Burford hollies look distinguished, with their glossy leaves and dense, handsome habit of growth. They are usually planted in a grouping as a hedge or border and sheared evenly; used this way, they are hard to improve on. Burford hollies are mostly seen at 8-12', but over time may reach a height of 20' or more. Lower branches may be removed on large specimens to achieve a tree form. Leaves have a sharp point at the tip, and some leaves develop two spines on the side. Burfords berry freely and without pollination, and the fruit lasts for months, providing a food source for birds into late spring. (Birds seem to prefer other types of holly berry to Burford berries, but will eat these when others are not available.) Dwarf Burford hollies (I. cornuta burfordii 'nana') do not berry as heavily but have other qualities of the full sized Burfords, and may be used where a shorter shrub (5-8') is preferred.
Native to Eastern Asia.
A very adaptable shrub.
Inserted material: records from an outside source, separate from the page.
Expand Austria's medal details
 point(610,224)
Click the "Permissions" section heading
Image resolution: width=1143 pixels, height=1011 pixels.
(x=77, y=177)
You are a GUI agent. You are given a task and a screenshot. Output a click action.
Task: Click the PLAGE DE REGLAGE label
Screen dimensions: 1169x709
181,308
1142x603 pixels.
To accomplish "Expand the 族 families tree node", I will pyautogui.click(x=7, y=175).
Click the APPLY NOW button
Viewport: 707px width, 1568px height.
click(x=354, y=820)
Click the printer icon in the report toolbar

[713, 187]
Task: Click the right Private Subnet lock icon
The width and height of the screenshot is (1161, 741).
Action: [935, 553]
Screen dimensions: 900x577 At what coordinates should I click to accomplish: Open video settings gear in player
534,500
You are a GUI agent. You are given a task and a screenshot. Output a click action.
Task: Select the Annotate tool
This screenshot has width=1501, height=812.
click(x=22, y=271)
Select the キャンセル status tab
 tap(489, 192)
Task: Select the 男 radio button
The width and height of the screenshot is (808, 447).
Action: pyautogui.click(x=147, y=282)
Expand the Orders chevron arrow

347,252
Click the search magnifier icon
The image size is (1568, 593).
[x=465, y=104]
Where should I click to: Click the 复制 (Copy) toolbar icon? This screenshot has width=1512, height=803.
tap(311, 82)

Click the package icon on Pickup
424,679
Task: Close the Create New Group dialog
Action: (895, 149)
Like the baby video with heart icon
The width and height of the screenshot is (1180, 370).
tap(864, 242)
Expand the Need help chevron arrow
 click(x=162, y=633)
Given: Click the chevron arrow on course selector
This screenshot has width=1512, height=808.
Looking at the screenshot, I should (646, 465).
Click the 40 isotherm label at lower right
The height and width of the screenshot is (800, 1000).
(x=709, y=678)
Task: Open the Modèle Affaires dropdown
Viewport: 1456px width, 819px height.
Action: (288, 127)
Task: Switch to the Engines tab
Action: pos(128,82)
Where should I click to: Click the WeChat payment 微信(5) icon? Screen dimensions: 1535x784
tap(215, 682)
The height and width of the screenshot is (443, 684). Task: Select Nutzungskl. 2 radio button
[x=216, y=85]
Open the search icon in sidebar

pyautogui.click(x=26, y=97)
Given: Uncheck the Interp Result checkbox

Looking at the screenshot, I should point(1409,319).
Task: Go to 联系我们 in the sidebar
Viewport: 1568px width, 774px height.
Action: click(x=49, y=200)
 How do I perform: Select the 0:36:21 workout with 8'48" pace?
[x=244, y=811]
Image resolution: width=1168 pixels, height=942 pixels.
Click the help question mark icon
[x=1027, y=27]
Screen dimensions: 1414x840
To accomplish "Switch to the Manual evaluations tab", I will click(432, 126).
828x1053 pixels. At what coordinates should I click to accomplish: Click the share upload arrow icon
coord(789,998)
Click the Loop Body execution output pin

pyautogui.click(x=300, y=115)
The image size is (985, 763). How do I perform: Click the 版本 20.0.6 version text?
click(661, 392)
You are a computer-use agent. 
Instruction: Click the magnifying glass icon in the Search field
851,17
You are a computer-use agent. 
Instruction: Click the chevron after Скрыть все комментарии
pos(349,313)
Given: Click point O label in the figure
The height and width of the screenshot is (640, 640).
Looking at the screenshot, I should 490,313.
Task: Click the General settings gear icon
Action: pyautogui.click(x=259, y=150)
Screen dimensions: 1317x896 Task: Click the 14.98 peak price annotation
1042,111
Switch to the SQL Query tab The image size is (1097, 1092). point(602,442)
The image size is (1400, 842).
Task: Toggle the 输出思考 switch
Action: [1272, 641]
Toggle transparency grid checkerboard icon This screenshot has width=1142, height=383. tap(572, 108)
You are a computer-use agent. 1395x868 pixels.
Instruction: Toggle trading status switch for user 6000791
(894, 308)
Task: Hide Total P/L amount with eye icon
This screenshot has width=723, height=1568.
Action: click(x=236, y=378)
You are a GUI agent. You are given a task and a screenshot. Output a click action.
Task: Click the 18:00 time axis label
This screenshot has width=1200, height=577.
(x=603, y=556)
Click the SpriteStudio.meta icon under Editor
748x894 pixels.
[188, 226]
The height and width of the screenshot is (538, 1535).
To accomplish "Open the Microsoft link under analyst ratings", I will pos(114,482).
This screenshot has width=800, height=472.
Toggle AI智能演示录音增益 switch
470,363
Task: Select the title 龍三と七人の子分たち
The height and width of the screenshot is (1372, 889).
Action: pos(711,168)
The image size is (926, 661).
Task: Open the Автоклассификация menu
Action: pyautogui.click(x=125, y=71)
Prefers slightly acid, rich, well drained soil but tolerates a wide pH range and many soil types. Resistant to drought and heat, and tolerates wet soil as well.
Light: Sun to partial shade. Moisture:Moist to dry.
Hardiness:USDA zones 8-9.
Propagation:Propagate from cuttings; rooting hormone helps.
Hedges and borders. Dwarf Burfords often used as foundation shrubs.
Glossy foliage; showy, long-lasting berries.